地球は太陽を中心とする太陽系に属してます。その太陽系は「天の川銀河」という銀河に属していて、その銀河の端っこの方にあるんだって。(いったいどうやって観測したんだろ!?)
天の川銀河を真上から見ると、太陽系は上の写真の、白丸の位置あたり。そんな場所に位置しているので、天の川銀河の端っこに位置する地球から星がたくさんある銀河の中心方向(いて座A*の方向)を観ると、天の川銀河の星々が白い雲のような見え方で見えるんだって。
それが、地球から観た「天の川」
そう、天の川は、地球から数千億個の星が集まってできた一つの星の集まり(=銀河の中心)を観たものなんです。天の川の星々は、普段見ている星と比べて距離が桁違いで遠すぎるのでめっちゃ小さい「点」が集まった感じで目は感じるので、雲っぽく見えます。
織姫星と彦星の物語
天の川といえば、七夕を連想する人も多いのではないでしょうか。願い事を笹に飾る行事として知られる、七夕。
ここでは、ちょっと織姫星と彦星のお話をご紹介。
“昔々、天の川の東に、織物を織るのがとても上手な織女(織姫)がいました。しかし織姫は年頃になって化粧もせず遊びにも行かず織物ばかりを織り続けるので、織姫の父である天帝は不憫に思い、婿探しを始めます。
古代中国の七夕節
一方その頃、天の川の西には真面目に働く牛飼いの青年、牽牛(彦星)がいました。天帝は彦星の噂を聞きつけ、「娘(織姫)とぜひ結婚してくれ」と願い出ました。彦星はその話を有り難く引き受け、2人は結婚することになったのです。

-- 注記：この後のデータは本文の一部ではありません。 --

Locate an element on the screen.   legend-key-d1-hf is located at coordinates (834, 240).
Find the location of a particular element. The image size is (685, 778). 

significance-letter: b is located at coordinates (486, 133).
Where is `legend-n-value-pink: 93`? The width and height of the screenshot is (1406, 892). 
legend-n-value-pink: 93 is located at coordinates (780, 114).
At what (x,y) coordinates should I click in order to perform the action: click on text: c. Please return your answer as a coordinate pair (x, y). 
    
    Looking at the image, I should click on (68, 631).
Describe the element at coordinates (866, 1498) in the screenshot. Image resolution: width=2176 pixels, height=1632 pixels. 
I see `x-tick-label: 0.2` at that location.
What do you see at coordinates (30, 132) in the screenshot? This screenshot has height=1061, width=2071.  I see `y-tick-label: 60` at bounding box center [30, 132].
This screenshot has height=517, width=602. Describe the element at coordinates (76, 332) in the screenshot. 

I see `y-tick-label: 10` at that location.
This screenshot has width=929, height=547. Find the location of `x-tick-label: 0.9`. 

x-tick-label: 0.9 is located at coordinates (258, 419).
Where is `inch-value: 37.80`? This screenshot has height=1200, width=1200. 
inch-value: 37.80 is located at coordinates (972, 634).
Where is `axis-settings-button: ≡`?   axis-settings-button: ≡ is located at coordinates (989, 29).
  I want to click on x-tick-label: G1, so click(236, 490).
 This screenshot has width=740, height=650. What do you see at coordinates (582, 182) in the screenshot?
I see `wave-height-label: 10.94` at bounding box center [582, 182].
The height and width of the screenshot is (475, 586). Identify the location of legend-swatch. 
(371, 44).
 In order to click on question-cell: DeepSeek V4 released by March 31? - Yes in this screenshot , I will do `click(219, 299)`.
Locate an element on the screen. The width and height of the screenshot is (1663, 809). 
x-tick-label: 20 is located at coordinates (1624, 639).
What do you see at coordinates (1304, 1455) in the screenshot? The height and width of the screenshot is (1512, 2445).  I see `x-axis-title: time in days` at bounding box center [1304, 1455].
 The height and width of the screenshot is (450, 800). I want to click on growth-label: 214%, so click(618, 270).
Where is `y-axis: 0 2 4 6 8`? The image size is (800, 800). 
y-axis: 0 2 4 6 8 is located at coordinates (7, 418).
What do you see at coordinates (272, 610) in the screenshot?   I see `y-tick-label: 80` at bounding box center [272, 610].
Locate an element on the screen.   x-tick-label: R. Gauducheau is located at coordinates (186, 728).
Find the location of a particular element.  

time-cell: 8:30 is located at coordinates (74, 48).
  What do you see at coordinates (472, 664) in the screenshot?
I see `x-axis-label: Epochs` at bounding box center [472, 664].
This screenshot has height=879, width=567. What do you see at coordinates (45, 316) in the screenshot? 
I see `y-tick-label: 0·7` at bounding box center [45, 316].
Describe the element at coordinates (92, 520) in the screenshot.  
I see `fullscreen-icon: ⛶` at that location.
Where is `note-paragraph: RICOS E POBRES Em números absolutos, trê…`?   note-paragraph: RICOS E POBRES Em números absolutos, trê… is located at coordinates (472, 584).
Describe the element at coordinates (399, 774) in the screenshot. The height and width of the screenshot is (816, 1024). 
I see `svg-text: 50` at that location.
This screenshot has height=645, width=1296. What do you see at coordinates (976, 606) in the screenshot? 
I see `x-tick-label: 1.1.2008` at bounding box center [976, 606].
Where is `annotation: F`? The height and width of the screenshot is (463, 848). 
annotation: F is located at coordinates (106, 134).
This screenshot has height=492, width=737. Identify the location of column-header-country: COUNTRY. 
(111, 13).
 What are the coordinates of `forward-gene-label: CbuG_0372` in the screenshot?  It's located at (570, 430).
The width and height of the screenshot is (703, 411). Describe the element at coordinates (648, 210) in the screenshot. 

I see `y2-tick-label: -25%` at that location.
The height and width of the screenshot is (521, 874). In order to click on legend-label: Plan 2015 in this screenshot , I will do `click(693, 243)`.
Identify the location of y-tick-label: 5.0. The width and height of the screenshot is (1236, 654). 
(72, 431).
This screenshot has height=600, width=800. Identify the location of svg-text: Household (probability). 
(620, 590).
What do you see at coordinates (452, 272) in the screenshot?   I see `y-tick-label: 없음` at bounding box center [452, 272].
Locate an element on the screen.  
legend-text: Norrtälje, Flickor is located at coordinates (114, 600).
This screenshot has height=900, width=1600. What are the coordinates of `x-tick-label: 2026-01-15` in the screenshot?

ところが、織姫と彦星は結婚後、ますます互いに惹かれ合う様になりました。織物に勤しむしか知らない織姫、牛追いしか知らない彦星と、これまで全く恋愛とは無縁だった2人。
結婚後の織姫と彦星は働くのも忘れ、天の川のほとりで毎日おしゃべりに明け暮れる様になってしまったのです。天帝が働くように言っても全く聞く耳を持たず、お互いしか目に映らなくなってしまった織姫と彦星。この堕落ぶりが、天帝の逆鱗に触れてしまいます。
すっかり働かなくなった織姫(織女)と彦星(牽牛)に怒った天帝は、彦星を天の川の西側に引き戻してしまいました。彦星と会えなくなったことで悲しみに暮れ、泣き続けるばかりの織姫。もはや元の様に機を織る気力すらありません。あまりに不憫に思ったのと、これでは本末転倒ということで、天帝はある条件を2人に出しました。
「織姫と彦星が、結婚する前の様に一生懸命働くこと。」こうして本来の勤勉さを取り戻した織姫と彦星は、7月7日の七夕の日、年に1回だけ会うことが許されたのです。”
これが、織姫と彦星の話の真実。
2人は怠け者になってしまったので、別れさせられてしまったみたい。そして、天帝との約束を守ることを条件に、年1回会えるようになったんだって。知らなかった。
ここにも色々不思議なことがあって、彦星(わし座のアルタイル)と織姫星(こと座のベガ)は、その距離・15 – 16光年。いったいどうやって1年に1回会うんだろ。ワープ?